Items from a dataset:
^^^^^^^^^^^^^^^^

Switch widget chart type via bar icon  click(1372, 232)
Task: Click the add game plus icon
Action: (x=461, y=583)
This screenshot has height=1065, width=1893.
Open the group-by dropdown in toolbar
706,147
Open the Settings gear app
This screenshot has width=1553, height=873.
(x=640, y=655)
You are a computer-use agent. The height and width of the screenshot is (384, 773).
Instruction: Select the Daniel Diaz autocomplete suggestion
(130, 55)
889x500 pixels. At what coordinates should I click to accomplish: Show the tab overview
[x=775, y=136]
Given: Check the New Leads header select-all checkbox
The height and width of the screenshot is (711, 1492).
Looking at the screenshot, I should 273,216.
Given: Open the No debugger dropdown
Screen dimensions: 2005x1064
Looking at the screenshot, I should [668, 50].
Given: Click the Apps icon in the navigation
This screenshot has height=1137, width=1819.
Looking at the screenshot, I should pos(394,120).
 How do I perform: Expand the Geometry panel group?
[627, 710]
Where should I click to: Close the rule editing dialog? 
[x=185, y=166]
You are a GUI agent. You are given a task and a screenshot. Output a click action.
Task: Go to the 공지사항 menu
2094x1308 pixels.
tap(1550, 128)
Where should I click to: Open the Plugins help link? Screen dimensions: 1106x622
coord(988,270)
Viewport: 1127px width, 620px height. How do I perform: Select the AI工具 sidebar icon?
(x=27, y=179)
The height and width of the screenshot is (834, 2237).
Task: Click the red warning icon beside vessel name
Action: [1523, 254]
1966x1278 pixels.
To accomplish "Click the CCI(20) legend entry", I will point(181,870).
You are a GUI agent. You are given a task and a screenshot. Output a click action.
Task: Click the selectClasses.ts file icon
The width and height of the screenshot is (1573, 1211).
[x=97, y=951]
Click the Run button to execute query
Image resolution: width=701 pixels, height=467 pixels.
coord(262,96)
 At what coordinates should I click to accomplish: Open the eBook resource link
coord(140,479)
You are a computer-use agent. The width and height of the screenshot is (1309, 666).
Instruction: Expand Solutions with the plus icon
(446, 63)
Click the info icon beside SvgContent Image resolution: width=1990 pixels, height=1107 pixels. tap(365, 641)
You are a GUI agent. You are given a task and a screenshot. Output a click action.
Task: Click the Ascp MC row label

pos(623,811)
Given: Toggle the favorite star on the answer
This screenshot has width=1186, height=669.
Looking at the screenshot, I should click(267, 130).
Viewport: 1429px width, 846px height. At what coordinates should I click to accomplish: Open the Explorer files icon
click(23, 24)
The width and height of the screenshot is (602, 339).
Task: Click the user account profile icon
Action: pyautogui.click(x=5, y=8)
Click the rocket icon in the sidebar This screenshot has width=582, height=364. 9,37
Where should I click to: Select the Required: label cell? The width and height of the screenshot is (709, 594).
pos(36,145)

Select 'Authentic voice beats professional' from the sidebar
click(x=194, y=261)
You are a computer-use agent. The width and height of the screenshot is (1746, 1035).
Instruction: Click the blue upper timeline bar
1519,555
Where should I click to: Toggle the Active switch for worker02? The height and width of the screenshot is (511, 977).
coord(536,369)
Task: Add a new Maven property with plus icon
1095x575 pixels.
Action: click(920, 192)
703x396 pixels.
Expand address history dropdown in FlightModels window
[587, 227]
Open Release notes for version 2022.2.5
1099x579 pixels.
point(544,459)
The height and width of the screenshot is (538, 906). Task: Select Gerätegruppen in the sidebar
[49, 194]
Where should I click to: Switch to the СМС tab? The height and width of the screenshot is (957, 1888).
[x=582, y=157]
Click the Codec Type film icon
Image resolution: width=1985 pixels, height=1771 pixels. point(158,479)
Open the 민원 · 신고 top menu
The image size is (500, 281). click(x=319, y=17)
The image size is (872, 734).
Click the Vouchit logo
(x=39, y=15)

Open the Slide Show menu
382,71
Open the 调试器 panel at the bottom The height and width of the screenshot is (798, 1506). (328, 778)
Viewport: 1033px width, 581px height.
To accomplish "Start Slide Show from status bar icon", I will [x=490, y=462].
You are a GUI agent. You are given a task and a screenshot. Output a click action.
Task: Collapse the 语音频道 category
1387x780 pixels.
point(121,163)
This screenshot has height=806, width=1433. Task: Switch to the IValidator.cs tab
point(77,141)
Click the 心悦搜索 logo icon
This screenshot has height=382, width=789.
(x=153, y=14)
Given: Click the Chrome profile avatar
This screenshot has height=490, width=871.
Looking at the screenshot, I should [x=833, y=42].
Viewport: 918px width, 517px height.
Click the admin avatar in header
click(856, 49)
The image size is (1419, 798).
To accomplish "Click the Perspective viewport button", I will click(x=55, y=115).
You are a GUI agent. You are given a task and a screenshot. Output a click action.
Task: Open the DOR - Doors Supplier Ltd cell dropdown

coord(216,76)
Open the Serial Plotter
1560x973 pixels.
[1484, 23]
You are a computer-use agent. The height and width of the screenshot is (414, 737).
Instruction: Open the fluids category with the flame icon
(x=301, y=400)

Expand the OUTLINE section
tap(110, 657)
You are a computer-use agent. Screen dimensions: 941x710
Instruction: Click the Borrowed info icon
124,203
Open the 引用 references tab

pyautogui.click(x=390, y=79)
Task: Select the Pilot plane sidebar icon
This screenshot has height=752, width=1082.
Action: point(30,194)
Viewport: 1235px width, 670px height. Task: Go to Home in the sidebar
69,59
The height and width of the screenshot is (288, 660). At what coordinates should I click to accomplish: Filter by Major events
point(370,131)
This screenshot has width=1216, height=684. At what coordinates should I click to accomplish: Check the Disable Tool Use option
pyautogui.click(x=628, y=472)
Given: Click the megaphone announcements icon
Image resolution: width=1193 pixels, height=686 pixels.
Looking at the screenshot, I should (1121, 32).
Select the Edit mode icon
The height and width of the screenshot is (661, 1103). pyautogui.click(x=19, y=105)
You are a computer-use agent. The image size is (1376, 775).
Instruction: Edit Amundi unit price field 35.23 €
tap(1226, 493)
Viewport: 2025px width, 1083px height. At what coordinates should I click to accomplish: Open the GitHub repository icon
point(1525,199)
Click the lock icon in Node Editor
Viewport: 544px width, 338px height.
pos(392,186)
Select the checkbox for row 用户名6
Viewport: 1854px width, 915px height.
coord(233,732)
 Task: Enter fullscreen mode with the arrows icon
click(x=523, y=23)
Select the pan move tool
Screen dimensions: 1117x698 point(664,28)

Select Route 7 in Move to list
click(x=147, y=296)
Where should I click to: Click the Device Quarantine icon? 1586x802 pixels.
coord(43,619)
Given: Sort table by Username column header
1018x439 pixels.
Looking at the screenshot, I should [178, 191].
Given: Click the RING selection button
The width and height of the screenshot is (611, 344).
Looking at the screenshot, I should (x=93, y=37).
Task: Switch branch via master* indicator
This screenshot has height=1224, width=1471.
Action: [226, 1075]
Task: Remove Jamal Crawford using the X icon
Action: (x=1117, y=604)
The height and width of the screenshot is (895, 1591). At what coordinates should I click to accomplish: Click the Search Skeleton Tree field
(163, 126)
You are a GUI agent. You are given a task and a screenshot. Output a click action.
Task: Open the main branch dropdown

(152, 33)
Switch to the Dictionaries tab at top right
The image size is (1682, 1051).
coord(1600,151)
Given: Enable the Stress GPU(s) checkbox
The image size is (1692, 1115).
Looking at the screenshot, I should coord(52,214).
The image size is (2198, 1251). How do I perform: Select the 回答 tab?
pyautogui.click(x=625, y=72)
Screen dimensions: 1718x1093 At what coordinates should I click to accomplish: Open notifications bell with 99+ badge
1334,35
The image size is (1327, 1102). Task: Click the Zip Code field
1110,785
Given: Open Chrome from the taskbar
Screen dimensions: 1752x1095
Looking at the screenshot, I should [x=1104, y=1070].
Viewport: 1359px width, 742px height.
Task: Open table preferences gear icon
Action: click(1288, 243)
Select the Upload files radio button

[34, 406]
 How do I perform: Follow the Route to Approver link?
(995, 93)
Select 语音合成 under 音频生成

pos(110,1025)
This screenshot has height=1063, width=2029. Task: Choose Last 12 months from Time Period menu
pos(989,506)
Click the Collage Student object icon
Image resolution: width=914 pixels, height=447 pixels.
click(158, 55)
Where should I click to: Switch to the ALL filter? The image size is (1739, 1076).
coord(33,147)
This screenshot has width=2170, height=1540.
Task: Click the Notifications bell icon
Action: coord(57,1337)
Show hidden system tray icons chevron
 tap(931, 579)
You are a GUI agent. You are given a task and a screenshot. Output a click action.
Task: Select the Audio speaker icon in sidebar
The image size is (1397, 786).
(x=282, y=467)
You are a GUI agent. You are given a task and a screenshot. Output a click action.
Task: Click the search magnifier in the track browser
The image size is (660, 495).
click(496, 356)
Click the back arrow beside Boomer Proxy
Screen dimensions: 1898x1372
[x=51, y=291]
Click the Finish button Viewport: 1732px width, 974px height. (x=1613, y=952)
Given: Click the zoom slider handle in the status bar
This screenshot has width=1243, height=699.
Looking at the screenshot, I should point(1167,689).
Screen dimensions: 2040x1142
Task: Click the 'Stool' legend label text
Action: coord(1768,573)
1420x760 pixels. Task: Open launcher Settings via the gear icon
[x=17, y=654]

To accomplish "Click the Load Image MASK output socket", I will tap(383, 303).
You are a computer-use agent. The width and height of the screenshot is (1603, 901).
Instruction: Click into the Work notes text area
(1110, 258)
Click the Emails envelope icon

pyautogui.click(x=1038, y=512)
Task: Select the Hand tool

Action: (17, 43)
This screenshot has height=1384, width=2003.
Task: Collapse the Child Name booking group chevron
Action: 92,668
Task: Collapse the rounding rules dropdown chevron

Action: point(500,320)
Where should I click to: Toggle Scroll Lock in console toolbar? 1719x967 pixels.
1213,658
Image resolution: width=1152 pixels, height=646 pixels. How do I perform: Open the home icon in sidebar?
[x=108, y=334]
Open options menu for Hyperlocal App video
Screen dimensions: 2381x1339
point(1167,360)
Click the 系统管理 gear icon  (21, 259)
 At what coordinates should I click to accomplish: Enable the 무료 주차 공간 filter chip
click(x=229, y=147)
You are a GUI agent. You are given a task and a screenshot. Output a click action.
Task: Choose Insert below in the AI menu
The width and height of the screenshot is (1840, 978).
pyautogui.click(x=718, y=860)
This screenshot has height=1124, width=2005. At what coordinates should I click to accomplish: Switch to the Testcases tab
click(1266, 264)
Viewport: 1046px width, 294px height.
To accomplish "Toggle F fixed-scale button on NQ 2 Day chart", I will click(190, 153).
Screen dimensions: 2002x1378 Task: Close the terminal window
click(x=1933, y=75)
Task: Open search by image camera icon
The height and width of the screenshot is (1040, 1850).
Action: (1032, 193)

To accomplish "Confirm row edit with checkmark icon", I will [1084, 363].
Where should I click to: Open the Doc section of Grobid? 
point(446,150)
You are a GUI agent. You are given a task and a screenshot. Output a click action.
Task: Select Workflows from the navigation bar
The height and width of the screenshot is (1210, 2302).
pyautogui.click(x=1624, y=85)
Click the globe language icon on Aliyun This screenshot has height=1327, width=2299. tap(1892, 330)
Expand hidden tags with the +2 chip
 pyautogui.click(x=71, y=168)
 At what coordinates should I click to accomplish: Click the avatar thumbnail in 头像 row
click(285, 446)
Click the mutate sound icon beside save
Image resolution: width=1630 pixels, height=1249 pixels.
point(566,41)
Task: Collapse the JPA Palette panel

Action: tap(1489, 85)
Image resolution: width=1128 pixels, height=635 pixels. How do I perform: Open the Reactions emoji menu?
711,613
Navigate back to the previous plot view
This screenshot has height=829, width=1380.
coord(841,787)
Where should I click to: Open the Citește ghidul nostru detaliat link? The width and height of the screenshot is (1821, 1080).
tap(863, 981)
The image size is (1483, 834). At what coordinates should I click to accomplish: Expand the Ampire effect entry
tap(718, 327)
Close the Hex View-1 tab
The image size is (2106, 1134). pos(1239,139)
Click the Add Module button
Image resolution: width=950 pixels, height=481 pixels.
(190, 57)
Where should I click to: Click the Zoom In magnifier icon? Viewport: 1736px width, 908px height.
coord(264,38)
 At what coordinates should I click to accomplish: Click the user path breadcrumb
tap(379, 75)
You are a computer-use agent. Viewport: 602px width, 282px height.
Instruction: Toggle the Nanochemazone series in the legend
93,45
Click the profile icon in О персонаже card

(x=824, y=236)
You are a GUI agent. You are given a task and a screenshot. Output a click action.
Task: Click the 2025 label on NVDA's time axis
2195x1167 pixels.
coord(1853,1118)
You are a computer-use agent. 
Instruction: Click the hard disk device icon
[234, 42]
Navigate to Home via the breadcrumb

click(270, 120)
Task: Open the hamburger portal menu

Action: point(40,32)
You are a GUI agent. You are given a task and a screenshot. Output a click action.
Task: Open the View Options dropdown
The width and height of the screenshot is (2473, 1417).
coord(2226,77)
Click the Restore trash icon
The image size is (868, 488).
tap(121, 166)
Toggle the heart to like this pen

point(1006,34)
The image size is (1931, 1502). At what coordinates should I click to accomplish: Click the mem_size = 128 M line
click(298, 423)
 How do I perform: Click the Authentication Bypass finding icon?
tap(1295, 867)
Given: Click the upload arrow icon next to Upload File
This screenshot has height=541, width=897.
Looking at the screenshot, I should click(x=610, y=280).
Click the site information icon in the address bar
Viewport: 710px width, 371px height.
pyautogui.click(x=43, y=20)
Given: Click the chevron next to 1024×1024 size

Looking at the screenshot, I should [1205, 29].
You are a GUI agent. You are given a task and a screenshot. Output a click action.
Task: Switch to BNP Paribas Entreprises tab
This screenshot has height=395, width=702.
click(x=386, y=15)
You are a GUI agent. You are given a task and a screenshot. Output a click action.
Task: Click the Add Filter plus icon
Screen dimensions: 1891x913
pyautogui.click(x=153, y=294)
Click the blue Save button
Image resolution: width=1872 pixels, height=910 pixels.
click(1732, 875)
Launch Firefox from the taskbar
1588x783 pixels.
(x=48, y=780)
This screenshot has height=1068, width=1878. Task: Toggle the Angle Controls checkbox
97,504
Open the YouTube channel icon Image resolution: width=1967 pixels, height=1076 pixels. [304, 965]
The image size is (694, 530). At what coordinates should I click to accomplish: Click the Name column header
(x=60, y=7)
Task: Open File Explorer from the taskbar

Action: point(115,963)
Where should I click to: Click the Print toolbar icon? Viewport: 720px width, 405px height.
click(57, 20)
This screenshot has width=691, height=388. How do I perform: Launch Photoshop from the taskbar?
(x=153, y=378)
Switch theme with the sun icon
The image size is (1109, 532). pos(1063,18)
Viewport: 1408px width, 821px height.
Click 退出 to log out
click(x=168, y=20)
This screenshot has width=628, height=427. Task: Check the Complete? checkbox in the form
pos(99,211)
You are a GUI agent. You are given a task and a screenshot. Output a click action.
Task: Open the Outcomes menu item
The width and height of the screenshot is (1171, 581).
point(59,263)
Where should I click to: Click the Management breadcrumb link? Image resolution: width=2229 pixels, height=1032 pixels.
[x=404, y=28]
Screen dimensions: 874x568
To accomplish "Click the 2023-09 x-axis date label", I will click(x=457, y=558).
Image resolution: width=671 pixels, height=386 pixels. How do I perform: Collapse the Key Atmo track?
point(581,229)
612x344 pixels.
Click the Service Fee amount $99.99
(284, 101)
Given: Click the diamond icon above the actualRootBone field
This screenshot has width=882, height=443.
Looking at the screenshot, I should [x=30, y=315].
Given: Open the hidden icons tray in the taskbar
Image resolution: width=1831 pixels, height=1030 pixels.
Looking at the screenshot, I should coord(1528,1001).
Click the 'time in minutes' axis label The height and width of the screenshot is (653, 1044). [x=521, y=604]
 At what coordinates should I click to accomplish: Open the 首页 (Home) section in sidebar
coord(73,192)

^^^^^^^^^^^^^^^^

* **WHAT IS NEEDED**: Once you have identified the lines above that contain "Chrome", copy each of them.

* **TASK OUTPUT**:
Given: Click the Chrome profile avatar
Given: Open Chrome from the taskbar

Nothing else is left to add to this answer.